Papyrus grec, reproduisant la « Mélanippe enchaînée » d’Euripide © Wikimedia Commons.

 

Adrien Zirah : Il y a une phrase qui m’a intrigué dans votre dernier livre, Trois anneaux. Un des principaux personnages, et le premier sur lequel vous vous arrêtez, est Erich Auerbach, un philologue juif allemand, qui doit s’exiler en Turquie au moment de la Deuxième Guerre mondiale. Il écrit son grand œuvre Mimèsis en exil. Vous revenez plus particulièrement sur le premier chapitre de ce livre dans lequel Auerbach compare et oppose les deux styles narratifs qui sont à la base de la littérature occidentale, le style hébraïque, biblique, que vous qualifiez de « pessimiste », et le style grec, homérique, que vous qualifiez d’ « optimiste ». Alors qu’Auerbach oppose ces deux styles, vous vous demandez « si, au bout du compte, les styles pessimistes et optimistes ne seraient pas plutôt complémentaires qu’opposés, deux aspects du même phénomène complexe, chacun étant indispensable pour décrire ce phénomène, chacun indissociable de l’autre. (…) Dans cette lecture, c’est la manière hébraïque qui rend possible la manière grecque, l’une et l’autre n’étant pas tant des points aux deux extrémités d’une droite que les arcs d’un cercle continu ». Pourquoi est-ce que la manière hébraïque « rend possible » la manière grecque ? Faut-il le comprendre à un niveau seulement stylistique, ou plus largement culturel, historique, voire personnel pour ce qui vous concerne ?

Daniel Mendelsohn : Je faisais allusion à une conséquence de la thèse d’Auerbach. Ce dernier oppose le style narratif d’Homère à savoir la « composition circulaire » où un récit donné – appelons-le le « récit A » – s’interrompt pour incorporer un récit secondaire, le « récit B », qui permet d’expliquer un aspect du récit A. Puis le récit B peut lui-même s’interrompre pour intégrer un nouveau récit, le récit C, qui explique un aspect du récit B, et ainsi de suite. Cette série de « cercles » imbriqués est l’objet du chapitre d’ouverture d’Auerbach dans Mimesis, où il oppose cette composition circulaire – laquelle pourrait, potentiellement, s’étendre à l’infini pour ajouter toujours plus d’informations liées d’une manière ou d’une autre au récit originel, le récit A – au mode de composition biblique qu’illustre par exemple la Genèse. Pour Auerbach, qui s’intéresse aux stratégies narratives qui donnent à la littérature un aspect « réel » (le sous-titre de son livre est : « La représentation de la réalité dans la littérature occidentale »), le récit biblique, contrairement à la composition circulaire d’Homère, ne cherche pas à expliquer et à rendre compte de tous les aspects du récit – il est, à l’inverse, plein d’opacité, d’omissions. Pour lui, ce sont précisément ces lacunes qui rendent le récit plus « réel », parce qu’évidemment dans la vie réelle, on ne connaît pas précisément le détail de tous les éléments d’une histoire, ni même de notre propre histoire. Le point que je voulais souligner, qui découle d’une remarque d’Auerbach sur le style du récit biblique, c’est que ce sont précisément ces blancs, ces lacunes, le manque d’information dans un récit donné, qui engendrent l’interprétation. Le manque d’information, les incohérences, les discontinuités et les omissions stimulent le désir d’interprétation du lecteur. Et donc en ce sens, on peut dire que c’est le style hébraïque qui donne naissance à l’exégèse – au commentaire.

++++

_TRAVAIL DEMANDÉ_
Rédigez la suite de l'entretien sur Mimèsis d'Auerbach, en reprenant immédiatement après sa dernière phrase.

++++

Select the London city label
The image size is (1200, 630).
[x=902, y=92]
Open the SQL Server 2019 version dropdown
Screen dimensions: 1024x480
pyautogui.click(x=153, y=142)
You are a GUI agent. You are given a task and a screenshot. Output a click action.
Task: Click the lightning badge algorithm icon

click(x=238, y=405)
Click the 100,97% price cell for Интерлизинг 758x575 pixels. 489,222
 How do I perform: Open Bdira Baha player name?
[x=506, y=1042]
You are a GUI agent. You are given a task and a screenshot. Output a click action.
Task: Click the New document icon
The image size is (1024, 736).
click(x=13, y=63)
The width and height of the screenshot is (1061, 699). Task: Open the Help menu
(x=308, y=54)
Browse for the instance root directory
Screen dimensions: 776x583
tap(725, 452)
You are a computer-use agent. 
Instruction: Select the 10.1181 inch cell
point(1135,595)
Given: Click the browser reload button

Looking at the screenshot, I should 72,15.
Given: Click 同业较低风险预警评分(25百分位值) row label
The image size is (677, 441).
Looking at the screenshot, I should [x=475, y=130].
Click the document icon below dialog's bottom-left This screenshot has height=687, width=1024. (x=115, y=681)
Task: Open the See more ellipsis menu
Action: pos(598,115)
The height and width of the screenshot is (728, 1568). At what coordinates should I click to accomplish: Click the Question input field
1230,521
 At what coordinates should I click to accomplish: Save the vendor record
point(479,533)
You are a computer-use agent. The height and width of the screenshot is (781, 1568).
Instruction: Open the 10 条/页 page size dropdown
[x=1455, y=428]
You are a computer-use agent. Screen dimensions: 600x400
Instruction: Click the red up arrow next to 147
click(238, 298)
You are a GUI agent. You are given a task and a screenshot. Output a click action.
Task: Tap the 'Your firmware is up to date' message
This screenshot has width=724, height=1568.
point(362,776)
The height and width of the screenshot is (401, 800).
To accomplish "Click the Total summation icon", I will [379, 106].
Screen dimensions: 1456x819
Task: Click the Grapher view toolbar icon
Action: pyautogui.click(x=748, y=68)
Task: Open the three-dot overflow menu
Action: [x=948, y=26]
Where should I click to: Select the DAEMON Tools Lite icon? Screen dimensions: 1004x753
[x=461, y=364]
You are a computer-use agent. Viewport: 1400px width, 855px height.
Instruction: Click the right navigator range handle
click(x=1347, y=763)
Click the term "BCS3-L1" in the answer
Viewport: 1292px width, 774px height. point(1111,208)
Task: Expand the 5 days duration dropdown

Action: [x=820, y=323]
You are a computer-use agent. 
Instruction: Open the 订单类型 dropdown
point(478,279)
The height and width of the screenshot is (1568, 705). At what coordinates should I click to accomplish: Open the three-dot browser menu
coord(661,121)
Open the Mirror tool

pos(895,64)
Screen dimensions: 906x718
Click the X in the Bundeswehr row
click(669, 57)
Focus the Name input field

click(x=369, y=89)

++++

_RÉSULTAT DE LA TÂCHE_
Erich Auerbach (1892-1957), Wikipédia commons

Concernant l’ « optimisme » et le « pessimisme » : ce sont mes propres caractérisations des styles narratifs opposés tels qu’analysés par Auerbach, le style grec et le style hébraïque. Je qualifie d’ « optimiste » la composition circulaire parce qu’on peut présumer qu’en créant toujours plus de cercles narratifs, de récits à l’intérieur d’autres récits, ad infinitum, on pourrait rendre compte de la Création dans sa totalité ; alors que le « style hébraïque », comme Auerbach le notait lui-même, reflète la nature du Divin : il y a des choses qu’on ne pourra jamais ni voir, ni savoir. C’est pour cette raison que je l’ai qualifié de style « pessimiste », parce qu’il suppose d’emblée que certaines choses ne peuvent être racontées. J’ajouterais que peu après la publication de Trois anneaux, j’ai reçu un mail très intéressant d’un lecteur, qui me demandait : « Pourquoi pensez-vous qu’être capable de tout raconter est « optimiste » ?! ». Je n’ai jamais réussi à chasser cette question de mon esprit. J’imagine que mon parti-pris en dit long sur ma propre orientation narrative.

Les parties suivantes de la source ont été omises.